*** Opening Records provided ***

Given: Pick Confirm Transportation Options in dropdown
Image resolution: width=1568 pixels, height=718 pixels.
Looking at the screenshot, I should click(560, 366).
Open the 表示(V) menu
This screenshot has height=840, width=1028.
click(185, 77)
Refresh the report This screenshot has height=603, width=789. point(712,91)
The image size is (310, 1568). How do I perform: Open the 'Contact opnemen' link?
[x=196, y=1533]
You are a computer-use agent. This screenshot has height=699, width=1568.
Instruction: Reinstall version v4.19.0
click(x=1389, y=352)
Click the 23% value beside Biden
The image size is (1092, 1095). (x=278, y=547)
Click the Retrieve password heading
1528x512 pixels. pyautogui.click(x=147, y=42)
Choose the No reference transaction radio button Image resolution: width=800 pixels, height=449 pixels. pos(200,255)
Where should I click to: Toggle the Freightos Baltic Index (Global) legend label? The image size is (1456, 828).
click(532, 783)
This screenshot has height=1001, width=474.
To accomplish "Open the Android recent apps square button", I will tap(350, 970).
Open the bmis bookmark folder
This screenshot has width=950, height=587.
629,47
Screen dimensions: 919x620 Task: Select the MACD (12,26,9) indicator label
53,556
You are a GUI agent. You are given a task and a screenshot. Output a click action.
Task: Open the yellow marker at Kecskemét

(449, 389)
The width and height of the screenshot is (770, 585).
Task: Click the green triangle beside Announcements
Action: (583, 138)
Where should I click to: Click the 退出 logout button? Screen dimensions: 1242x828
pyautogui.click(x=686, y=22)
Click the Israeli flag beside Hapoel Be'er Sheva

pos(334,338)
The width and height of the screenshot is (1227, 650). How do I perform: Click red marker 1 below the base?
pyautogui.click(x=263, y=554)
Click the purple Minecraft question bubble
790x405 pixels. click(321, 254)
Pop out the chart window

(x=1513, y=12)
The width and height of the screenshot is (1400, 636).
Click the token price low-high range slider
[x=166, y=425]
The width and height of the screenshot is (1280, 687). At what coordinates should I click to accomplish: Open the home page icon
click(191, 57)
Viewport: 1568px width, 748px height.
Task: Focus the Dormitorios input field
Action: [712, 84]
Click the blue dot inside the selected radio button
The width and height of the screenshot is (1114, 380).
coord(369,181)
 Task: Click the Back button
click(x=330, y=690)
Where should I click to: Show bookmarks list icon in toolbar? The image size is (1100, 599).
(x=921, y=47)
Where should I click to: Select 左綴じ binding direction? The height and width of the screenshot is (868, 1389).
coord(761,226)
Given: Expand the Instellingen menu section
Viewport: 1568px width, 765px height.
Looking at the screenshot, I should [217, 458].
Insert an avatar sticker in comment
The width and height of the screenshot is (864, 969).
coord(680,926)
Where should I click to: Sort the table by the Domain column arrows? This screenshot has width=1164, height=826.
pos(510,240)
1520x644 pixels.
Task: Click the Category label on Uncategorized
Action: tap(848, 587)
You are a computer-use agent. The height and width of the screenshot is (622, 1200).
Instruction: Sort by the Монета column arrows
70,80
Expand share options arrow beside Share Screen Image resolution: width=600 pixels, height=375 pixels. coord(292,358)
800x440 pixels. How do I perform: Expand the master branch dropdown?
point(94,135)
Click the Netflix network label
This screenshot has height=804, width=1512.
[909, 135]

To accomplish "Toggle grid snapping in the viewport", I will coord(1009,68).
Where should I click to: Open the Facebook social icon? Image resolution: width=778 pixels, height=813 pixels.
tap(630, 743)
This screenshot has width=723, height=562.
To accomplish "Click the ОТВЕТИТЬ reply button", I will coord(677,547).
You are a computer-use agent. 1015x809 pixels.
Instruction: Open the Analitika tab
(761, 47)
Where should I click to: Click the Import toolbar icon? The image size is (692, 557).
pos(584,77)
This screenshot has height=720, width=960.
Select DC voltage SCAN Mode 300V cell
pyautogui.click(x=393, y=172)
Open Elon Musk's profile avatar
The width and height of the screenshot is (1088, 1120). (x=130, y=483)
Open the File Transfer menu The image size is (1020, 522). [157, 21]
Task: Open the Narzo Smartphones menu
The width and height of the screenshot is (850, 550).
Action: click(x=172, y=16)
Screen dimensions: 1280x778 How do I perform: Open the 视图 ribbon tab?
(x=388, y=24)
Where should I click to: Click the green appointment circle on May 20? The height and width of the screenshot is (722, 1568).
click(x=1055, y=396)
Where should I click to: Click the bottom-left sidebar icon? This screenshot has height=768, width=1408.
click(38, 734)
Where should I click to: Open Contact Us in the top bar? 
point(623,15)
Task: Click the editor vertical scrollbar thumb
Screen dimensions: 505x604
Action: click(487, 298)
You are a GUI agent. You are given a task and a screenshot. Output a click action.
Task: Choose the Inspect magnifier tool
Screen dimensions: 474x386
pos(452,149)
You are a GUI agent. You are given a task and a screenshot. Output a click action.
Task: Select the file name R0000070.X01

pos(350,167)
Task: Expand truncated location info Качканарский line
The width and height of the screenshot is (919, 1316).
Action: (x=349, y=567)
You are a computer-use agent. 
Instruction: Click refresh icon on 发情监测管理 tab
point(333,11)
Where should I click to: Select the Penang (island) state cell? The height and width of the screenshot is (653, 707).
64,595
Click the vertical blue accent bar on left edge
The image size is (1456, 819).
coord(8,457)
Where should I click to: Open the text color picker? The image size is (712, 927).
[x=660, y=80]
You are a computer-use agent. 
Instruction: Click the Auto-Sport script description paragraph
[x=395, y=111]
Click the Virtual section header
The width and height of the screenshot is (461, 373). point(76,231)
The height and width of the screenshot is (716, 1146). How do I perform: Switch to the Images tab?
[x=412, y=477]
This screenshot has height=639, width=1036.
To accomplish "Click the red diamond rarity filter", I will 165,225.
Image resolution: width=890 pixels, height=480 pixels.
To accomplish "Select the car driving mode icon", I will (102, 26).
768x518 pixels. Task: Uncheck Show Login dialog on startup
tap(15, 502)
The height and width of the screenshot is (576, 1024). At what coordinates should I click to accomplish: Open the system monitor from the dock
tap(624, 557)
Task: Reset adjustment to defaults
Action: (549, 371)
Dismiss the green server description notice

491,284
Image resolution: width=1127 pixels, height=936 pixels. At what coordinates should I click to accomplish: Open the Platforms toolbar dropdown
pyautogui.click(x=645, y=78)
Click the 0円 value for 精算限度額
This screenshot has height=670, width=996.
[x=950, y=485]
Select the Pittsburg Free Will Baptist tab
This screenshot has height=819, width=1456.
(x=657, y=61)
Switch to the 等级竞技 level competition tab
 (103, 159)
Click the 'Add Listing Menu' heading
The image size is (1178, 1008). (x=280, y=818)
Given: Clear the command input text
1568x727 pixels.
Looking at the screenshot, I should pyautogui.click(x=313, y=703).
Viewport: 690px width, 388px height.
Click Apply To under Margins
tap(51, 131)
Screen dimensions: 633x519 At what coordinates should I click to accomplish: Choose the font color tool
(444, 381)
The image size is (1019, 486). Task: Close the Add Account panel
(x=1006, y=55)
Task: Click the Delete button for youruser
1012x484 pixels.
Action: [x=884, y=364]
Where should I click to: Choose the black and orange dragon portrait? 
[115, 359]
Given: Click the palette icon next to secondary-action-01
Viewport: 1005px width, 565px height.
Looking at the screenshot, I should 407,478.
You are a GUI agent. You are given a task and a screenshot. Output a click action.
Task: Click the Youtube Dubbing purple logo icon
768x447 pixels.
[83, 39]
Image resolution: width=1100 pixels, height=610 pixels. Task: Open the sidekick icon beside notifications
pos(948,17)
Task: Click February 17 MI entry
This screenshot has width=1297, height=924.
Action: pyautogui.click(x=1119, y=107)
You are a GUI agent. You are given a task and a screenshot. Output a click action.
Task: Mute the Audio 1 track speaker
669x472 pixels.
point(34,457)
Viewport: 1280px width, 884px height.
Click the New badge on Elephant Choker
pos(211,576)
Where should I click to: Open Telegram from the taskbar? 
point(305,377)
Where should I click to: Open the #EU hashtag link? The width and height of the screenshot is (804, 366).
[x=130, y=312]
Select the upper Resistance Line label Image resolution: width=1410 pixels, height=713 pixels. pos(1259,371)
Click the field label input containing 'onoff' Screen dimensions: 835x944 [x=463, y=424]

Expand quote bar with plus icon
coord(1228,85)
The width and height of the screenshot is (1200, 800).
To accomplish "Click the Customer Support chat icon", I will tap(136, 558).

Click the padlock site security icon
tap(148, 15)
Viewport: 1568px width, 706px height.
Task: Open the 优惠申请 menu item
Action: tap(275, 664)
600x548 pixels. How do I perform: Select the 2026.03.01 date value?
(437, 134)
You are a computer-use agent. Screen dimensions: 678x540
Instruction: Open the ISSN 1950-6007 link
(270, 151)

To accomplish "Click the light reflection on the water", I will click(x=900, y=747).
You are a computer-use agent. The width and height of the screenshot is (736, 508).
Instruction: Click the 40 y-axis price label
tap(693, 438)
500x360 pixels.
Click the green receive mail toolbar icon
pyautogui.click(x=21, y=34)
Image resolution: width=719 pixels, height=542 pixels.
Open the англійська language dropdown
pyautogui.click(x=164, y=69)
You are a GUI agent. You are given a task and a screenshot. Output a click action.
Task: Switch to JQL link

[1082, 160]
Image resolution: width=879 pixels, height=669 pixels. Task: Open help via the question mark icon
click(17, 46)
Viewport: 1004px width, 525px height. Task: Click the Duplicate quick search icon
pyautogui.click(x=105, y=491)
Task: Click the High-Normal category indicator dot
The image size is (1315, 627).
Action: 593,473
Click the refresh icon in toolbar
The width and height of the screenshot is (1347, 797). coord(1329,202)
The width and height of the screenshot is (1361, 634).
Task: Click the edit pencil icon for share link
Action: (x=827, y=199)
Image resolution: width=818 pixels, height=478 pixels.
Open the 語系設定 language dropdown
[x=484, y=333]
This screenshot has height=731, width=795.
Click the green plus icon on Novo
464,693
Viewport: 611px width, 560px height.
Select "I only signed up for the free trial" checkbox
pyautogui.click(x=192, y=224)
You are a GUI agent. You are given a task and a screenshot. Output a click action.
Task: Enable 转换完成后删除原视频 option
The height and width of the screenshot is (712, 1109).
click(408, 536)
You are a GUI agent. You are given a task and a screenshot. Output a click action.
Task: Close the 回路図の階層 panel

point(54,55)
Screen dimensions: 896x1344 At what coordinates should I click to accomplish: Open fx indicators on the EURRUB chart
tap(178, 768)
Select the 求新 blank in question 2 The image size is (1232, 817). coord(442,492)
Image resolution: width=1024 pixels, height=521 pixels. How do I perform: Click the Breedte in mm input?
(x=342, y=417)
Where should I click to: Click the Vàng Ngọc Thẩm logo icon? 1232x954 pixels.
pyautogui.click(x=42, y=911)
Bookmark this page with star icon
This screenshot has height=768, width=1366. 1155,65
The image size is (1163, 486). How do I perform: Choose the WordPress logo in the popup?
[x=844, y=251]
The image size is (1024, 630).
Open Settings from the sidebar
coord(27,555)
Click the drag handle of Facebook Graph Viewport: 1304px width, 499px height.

*** Closing Records provided ***

From the records above, copy only the lines starting with the line that holds "Open Elon Musk's profile avatar" and going on through the line that holds "Task: Click the editor", exactly as written.

Solved exercise
Open Elon Musk's profile avatar
The width and height of the screenshot is (1088, 1120). (x=130, y=483)
Open the File Transfer menu The image size is (1020, 522). [157, 21]
Task: Open the Narzo Smartphones menu
The width and height of the screenshot is (850, 550).
Action: click(x=172, y=16)
Screen dimensions: 1280x778 How do I perform: Open the 视图 ribbon tab?
(x=388, y=24)
Where should I click to: Click the green appointment circle on May 20? The height and width of the screenshot is (722, 1568).
click(x=1055, y=396)
Where should I click to: Click the bottom-left sidebar icon? This screenshot has height=768, width=1408.
click(38, 734)
Where should I click to: Open Contact Us in the top bar? 
point(623,15)
Task: Click the editor vertical scrollbar thumb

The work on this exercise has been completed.